◆ What you should do ◆
Swap every "Viewport" for "Display area" in the stretch of material from the start through the line containing "Click the package.json", leaving everything else unchanged.

◆ Exercise data ◆
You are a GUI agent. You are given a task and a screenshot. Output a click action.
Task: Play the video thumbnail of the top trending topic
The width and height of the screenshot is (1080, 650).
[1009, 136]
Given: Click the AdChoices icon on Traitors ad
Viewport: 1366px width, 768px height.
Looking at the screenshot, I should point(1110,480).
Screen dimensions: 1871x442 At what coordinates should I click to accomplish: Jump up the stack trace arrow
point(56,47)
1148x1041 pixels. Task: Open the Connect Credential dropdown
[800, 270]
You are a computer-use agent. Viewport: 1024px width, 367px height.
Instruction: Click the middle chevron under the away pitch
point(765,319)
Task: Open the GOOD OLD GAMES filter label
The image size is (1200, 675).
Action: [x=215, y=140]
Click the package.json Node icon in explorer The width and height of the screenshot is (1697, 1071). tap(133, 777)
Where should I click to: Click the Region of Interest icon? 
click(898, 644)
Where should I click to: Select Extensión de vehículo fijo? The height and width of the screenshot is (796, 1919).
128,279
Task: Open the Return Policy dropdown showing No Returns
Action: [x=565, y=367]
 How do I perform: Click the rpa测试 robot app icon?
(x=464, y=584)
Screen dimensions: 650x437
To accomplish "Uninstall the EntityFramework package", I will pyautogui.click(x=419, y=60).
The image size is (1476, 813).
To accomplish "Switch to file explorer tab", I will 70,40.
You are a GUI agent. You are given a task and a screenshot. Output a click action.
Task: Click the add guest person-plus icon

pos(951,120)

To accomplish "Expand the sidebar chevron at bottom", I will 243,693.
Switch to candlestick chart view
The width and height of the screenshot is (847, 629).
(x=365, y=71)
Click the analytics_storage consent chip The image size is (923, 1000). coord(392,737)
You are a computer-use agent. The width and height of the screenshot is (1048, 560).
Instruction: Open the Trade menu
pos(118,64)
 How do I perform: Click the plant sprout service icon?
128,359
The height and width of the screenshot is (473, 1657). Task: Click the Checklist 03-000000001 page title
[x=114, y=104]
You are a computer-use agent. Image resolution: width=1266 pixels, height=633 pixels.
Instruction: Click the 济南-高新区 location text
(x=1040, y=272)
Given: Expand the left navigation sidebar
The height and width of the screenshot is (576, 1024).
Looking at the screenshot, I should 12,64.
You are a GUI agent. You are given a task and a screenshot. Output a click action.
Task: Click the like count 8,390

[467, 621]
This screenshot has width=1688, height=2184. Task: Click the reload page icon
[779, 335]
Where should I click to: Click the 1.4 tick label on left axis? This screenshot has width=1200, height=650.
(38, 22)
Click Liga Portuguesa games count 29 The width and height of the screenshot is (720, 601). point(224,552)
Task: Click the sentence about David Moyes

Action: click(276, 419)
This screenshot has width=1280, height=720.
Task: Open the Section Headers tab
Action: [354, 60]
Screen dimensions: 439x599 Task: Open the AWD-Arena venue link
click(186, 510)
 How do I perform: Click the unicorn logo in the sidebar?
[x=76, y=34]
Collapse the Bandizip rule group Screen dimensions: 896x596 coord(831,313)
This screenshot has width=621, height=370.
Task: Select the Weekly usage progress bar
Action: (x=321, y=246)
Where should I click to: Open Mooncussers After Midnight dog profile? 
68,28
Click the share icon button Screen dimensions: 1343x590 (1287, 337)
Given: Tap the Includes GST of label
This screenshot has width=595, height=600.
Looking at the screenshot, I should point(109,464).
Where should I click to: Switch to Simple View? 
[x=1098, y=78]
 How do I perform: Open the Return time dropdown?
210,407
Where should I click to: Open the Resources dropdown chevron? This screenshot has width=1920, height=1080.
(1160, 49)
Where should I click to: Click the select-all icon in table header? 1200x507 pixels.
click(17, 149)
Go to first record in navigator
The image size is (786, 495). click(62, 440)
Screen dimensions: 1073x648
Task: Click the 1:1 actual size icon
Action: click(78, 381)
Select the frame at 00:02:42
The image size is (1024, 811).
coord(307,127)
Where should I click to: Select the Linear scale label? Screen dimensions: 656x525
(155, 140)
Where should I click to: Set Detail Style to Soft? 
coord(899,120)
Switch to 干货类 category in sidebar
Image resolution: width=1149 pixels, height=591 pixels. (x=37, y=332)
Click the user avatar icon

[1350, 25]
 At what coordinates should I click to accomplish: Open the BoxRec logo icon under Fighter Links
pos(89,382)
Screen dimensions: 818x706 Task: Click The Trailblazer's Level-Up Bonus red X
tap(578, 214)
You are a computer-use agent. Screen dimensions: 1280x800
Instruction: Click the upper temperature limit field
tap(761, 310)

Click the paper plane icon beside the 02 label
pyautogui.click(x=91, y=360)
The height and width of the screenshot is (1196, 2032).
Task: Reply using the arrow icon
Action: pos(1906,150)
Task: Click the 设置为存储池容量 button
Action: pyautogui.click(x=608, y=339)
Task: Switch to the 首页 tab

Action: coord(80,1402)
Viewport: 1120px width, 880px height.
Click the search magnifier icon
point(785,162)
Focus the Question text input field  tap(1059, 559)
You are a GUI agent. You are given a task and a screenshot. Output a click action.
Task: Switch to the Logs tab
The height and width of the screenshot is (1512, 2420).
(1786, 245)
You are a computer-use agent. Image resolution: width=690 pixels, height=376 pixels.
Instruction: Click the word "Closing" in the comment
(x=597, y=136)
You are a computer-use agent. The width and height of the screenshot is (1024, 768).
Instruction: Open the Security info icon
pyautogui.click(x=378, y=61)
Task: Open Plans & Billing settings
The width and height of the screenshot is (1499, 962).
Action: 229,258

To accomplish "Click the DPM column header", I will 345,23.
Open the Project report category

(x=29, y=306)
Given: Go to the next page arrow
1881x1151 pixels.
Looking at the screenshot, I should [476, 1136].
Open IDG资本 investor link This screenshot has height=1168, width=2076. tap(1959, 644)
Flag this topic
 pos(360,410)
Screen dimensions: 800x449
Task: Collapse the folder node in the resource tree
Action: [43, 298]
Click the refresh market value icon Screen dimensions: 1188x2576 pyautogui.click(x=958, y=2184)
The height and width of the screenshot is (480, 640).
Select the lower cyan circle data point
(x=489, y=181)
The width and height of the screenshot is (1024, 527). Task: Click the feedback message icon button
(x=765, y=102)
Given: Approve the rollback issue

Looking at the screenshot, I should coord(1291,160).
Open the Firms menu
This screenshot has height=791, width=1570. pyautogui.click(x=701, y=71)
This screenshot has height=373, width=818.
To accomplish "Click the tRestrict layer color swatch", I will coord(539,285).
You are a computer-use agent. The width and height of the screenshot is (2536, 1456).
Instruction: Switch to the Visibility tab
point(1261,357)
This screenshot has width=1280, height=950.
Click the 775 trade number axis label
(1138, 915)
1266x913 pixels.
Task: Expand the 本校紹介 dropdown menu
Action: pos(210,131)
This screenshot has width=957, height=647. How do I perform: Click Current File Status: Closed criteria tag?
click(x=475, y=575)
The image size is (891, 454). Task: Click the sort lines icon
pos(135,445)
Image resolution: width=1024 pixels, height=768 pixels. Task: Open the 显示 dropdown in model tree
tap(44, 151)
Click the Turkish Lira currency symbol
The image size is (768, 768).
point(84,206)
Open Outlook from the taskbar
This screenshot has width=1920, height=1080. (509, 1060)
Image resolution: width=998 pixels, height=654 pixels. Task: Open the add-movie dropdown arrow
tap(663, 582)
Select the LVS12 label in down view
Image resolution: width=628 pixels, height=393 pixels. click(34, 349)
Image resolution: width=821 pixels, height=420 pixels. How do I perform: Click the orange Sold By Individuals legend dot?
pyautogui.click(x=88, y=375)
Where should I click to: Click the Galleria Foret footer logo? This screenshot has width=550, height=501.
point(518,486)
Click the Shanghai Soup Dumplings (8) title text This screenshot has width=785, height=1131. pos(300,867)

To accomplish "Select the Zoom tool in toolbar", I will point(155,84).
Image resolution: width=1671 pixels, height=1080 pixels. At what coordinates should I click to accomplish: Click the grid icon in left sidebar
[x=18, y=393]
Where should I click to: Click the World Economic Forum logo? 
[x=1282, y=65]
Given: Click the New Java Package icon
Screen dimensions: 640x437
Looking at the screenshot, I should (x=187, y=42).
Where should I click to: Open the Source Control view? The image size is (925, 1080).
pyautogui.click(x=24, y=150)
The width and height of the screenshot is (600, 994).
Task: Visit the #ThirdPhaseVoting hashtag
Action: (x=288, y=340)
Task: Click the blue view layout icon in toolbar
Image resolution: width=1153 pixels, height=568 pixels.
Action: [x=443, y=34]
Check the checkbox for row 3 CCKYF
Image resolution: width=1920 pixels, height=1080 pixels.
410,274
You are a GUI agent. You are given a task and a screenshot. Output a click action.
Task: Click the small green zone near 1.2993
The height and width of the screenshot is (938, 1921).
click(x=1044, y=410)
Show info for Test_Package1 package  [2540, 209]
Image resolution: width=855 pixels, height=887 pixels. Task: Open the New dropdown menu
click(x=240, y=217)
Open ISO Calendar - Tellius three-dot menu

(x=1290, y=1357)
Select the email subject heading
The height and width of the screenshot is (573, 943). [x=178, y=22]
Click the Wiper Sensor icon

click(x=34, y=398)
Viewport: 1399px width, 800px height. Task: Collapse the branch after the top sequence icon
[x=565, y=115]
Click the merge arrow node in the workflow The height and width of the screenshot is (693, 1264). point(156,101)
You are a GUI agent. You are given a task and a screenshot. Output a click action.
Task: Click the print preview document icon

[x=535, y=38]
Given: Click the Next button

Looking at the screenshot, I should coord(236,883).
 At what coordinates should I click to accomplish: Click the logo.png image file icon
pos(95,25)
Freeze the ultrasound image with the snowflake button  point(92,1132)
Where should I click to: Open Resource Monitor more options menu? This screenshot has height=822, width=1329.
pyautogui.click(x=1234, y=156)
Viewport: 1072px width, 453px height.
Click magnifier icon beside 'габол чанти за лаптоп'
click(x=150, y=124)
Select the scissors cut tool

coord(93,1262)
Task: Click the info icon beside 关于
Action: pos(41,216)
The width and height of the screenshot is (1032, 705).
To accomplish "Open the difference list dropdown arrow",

◆ The solution ◆
You are a GUI agent. You are given a task and a screenshot. Output a click action.
Task: Play the video thumbnail of the top trending topic
The width and height of the screenshot is (1080, 650).
[1009, 136]
Given: Click the AdChoices icon on Traitors ad
Display area: 1366px width, 768px height.
Looking at the screenshot, I should point(1110,480).
Screen dimensions: 1871x442 At what coordinates should I click to accomplish: Jump up the stack trace arrow
point(56,47)
1148x1041 pixels. Task: Open the Connect Credential dropdown
[800, 270]
You are a computer-use agent. Display area: 1024px width, 367px height.
Instruction: Click the middle chevron under the away pitch
point(765,319)
Task: Open the GOOD OLD GAMES filter label
The image size is (1200, 675).
Action: [x=215, y=140]
Click the package.json Node icon in explorer The width and height of the screenshot is (1697, 1071). tap(133, 777)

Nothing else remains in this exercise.